Ein Streik nervt, zumal in diesen Tagen ein schlichtes Ritual abläuft. Die Kampfmaßnahmen werden noch an Heftigkeit zunehmen, bevor beide Seiten in der dritten Verhandlungsrunde das Scheitern der Verhandlungen feststellen und die Schlichtung anrufen werden. Die beiden Schlichter sind schon benannt: der frühere sächsische Ministerpräsident Georg Milbradt (CDU) und Herbert Schmalstieg (SPD), der frühere Oberbürgermeister von Hannover. Sie sollen ein Paket schnüren, das aus einer Einkommenssteigerung knapp oberhalb der Preissteigerungsrate sowie aus Verbesserungen der Altersteilzeit, beschäftigungssichernden Maßnahmen und einer Einstellungsgarantie für Auszubildende besteht.

Schlichter sollen es richten

Erkennbar geht es beiden Seiten um Gesichtswahrung.
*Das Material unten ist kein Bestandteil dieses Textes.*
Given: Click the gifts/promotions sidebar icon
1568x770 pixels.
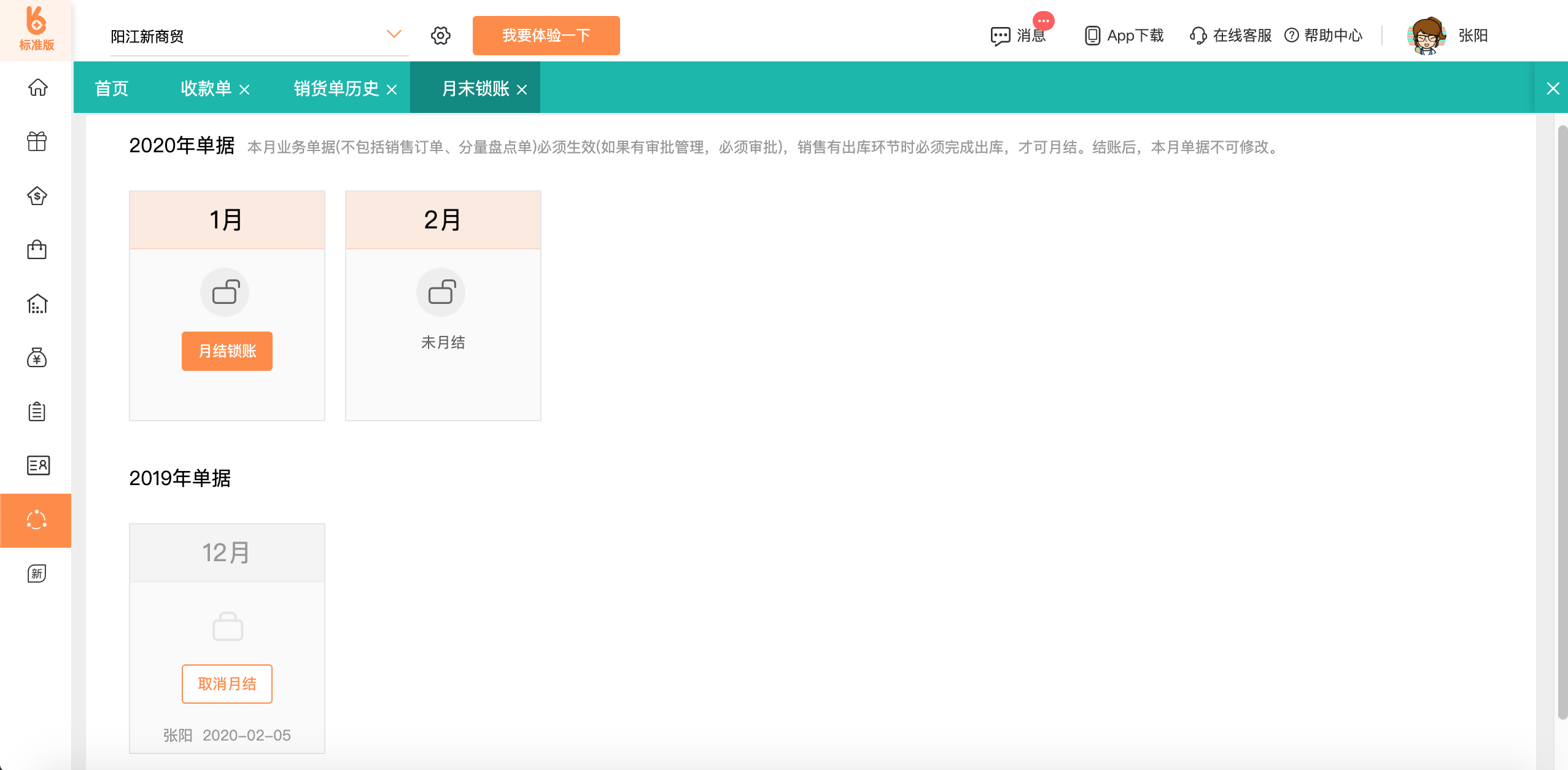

Die Gewerkschaften wissen, dass angesichts der schwierigen Haushaltslage an Einkommensverbesserung nicht viel möglich ist und streben Zusagen bei den Nebenthemen an, während die Arbeitgeber sich bei dieser Gelegenheit bei den Steuerzahlern als Sparkommissare empfehlen wollen. Die Schlichter sollen es beiden Tarifparteien ermöglichen, unter großem Gestöhne einem Kompromiss zuzustimmen, der viele Wünsche offen lassen wird. So ist die Flucht in die Schlichtung nichts anderes als eine Flucht aus der Verantwortung. Aber immerhin wissen beide Seiten, dass ein richtiger Streik zur gegenwärtigen Wirtschaftslage passen würde wie die Faust aufs Auge.